◆ **Records**:
"""
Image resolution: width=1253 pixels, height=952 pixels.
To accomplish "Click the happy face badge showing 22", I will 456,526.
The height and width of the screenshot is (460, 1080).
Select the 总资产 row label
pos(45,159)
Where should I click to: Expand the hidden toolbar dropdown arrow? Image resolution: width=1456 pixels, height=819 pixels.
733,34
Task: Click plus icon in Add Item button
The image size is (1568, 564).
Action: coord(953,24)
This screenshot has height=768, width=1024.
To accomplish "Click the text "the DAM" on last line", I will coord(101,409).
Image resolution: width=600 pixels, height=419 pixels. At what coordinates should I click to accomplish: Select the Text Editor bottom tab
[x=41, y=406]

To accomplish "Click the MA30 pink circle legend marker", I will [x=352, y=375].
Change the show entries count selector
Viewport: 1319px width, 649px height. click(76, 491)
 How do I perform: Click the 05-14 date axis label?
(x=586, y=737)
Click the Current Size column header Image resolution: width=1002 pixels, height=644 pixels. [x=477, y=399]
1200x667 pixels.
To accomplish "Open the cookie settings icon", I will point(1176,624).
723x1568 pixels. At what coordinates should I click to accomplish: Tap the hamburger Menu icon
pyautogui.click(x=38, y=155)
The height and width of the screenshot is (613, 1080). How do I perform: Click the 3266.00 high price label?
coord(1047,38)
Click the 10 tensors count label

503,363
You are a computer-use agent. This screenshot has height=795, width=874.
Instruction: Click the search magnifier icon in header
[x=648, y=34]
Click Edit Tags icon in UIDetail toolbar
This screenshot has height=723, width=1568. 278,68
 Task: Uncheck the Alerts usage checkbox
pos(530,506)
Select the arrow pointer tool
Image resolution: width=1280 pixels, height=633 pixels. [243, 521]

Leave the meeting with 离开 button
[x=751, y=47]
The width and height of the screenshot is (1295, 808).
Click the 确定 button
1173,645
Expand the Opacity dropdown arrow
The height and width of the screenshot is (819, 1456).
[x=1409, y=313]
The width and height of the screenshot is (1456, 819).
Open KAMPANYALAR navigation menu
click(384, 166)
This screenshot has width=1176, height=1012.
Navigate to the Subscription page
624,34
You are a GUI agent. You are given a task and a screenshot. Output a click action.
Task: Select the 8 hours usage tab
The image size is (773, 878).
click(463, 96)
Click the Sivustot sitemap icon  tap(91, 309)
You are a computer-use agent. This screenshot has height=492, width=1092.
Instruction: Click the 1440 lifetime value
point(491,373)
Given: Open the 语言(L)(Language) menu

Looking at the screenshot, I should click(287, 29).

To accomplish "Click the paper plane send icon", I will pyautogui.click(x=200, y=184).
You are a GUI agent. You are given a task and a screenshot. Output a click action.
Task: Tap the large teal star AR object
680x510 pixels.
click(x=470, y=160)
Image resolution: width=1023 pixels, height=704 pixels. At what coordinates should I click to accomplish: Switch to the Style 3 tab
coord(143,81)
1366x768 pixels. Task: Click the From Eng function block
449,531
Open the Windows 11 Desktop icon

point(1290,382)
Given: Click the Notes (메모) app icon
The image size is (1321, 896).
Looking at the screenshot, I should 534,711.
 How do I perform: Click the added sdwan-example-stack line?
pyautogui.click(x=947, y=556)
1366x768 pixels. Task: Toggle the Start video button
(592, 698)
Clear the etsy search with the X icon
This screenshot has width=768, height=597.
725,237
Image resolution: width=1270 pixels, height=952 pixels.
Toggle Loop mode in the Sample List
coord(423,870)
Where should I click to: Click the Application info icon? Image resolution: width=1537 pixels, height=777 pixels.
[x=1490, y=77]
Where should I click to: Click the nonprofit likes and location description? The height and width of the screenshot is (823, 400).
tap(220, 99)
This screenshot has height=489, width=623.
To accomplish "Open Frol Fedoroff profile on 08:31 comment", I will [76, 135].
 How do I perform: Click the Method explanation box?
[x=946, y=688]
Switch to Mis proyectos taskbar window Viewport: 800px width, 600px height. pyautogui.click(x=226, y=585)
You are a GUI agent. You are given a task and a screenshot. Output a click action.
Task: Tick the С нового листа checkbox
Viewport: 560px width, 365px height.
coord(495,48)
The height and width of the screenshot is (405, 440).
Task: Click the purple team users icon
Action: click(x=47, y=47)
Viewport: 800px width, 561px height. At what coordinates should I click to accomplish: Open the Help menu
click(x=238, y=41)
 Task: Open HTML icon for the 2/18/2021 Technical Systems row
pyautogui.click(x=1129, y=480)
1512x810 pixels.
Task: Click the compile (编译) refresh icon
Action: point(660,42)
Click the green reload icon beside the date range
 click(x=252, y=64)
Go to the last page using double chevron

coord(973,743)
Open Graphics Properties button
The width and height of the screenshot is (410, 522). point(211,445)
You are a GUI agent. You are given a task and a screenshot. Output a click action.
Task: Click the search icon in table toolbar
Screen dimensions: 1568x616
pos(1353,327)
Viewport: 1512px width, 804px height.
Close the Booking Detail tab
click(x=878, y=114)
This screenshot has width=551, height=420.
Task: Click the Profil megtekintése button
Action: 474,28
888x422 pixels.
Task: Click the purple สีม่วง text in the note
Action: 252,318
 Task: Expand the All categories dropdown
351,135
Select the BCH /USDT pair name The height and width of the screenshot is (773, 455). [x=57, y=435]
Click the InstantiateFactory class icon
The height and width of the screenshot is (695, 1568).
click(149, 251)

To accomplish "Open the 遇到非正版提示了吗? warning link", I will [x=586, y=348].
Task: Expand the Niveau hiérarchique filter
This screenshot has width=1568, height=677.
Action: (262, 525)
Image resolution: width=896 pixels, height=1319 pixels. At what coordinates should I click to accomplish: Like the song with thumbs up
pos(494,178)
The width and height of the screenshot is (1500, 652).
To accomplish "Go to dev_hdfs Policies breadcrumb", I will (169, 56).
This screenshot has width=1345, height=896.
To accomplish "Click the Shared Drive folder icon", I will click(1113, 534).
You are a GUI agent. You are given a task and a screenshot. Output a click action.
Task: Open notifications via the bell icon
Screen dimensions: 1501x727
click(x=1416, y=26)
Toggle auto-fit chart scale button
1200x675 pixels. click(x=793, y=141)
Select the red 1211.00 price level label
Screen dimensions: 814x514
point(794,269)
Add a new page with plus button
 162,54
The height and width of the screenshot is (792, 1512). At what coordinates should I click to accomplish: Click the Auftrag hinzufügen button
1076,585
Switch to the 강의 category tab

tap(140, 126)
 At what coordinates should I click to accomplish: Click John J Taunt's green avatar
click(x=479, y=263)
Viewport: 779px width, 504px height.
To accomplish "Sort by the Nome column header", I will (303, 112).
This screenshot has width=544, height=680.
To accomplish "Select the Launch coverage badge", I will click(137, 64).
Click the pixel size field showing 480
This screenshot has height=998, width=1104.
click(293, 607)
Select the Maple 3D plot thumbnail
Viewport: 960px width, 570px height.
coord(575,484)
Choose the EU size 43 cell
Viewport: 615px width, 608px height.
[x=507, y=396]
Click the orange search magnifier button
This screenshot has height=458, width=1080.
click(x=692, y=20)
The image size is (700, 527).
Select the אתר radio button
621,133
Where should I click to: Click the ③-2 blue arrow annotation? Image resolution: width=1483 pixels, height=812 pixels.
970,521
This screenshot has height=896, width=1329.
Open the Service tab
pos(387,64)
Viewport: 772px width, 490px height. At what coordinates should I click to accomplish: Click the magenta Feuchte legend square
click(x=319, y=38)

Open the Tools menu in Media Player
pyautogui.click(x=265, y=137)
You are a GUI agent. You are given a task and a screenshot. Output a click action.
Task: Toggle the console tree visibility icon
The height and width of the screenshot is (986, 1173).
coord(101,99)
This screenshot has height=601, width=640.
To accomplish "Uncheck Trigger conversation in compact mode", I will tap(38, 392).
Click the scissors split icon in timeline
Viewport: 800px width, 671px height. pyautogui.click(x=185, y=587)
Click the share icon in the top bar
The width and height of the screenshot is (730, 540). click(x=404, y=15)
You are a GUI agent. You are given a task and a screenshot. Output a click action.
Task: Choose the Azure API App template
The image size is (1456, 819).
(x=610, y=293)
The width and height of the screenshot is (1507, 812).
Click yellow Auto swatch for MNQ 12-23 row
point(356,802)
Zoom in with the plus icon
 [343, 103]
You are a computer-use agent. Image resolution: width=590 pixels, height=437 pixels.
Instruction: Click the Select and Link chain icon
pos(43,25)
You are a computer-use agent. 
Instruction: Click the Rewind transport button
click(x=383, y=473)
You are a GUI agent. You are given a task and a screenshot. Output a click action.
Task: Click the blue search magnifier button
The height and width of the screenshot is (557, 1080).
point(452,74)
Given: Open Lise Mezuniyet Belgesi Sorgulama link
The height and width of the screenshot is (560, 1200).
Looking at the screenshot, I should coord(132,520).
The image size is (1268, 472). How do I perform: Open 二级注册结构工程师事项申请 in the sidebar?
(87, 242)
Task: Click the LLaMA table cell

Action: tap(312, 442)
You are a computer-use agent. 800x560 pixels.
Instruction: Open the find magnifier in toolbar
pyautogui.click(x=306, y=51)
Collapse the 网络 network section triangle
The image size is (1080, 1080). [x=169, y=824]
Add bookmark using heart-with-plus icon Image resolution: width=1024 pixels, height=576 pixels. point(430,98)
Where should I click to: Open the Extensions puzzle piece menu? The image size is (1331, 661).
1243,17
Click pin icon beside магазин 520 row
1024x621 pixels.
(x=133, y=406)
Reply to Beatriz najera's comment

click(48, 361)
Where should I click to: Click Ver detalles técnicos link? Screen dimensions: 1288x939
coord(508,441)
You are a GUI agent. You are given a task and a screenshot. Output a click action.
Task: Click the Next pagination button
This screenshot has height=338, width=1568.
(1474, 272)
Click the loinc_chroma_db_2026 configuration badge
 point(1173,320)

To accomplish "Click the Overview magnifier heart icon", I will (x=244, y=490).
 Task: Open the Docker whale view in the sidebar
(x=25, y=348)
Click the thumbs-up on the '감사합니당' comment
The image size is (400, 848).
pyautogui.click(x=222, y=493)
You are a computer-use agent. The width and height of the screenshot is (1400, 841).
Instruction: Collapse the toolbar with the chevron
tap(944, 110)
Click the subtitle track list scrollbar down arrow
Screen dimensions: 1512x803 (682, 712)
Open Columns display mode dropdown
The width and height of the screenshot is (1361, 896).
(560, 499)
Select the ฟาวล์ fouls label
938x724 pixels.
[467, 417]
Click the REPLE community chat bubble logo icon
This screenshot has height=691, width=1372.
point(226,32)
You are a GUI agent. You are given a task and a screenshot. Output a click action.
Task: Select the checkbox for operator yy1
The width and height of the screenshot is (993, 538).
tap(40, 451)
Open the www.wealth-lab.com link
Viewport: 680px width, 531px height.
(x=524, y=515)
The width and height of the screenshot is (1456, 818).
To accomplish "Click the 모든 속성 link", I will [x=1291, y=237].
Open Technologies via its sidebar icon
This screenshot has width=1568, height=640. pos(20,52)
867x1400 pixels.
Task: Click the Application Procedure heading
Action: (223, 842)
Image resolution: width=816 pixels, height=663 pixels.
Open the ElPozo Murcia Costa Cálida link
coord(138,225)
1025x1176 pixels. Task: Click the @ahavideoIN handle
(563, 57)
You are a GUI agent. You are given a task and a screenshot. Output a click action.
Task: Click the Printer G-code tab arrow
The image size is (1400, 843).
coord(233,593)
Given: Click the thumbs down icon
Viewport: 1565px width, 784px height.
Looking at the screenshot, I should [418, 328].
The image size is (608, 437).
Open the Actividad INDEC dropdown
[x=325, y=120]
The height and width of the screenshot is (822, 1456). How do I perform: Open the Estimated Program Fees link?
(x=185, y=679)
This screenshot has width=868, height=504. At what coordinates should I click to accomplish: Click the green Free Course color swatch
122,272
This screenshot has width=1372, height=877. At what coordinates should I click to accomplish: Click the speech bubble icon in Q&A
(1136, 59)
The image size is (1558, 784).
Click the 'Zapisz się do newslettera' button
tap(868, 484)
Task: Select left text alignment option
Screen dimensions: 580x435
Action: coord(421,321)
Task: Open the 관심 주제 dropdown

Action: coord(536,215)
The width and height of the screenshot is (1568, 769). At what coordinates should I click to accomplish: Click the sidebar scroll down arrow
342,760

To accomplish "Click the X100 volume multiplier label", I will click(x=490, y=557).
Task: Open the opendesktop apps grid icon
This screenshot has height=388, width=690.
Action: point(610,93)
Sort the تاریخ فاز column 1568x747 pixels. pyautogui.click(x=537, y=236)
"""
◆ **Required work**:
Show each line of the material above that contains the string "last". Case counts.

◆ **Result**:
To accomplish "Click the text "the DAM" on last line", I will coord(101,409).
Go to the last page using double chevron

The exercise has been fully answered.